►

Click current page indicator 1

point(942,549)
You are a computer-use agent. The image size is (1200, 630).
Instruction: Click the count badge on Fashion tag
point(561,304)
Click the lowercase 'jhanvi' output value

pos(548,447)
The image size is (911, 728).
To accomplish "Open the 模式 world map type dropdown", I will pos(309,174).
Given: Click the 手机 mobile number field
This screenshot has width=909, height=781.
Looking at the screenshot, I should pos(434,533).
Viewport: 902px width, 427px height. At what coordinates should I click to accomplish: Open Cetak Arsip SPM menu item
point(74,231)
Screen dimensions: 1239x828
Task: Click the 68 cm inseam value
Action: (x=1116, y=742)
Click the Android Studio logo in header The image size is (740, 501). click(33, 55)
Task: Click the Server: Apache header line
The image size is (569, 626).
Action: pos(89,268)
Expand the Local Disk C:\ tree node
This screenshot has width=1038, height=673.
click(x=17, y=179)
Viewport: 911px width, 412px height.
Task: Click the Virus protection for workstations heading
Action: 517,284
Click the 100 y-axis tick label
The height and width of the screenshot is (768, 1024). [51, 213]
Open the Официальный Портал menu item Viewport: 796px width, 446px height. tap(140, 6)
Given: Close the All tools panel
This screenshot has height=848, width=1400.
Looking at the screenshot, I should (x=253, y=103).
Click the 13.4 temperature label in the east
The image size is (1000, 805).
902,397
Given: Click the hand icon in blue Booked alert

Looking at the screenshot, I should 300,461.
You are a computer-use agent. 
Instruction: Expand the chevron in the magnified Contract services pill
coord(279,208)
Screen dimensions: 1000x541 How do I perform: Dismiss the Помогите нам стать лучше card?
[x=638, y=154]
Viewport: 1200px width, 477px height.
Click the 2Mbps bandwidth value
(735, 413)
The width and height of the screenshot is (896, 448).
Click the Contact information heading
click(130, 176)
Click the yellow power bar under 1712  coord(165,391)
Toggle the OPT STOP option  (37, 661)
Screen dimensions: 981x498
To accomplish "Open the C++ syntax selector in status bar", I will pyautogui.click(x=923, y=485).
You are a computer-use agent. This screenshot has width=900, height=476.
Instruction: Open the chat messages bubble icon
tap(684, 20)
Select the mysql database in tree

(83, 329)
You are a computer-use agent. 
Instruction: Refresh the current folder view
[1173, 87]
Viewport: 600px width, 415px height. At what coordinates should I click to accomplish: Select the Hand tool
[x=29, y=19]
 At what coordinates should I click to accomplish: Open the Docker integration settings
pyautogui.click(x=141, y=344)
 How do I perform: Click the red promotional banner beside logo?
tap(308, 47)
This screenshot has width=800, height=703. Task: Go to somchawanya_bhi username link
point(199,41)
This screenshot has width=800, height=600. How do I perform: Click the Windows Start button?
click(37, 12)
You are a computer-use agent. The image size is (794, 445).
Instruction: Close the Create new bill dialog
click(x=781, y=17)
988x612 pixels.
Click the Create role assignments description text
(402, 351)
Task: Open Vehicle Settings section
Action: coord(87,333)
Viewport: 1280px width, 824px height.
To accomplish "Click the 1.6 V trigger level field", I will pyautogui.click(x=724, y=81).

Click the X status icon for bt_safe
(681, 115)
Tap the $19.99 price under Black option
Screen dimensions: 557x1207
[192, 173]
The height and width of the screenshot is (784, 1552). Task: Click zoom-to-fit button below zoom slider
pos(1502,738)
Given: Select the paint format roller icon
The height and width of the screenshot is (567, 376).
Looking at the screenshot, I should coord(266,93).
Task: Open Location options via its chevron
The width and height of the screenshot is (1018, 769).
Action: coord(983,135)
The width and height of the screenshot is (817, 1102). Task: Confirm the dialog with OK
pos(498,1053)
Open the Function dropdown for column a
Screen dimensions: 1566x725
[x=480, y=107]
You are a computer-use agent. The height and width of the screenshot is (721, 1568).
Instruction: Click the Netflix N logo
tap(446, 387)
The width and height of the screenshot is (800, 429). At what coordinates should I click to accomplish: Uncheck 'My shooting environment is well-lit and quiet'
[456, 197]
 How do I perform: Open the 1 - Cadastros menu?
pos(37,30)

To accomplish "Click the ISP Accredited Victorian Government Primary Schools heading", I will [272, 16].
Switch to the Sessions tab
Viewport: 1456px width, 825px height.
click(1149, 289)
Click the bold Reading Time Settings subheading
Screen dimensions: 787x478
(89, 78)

◄

WORK ITEM:
Copy each line of the data that includes the word "header".

WRITTEN SOLUTION:
Click the Android Studio logo in header The image size is (740, 501). click(33, 55)
Task: Click the Server: Apache header line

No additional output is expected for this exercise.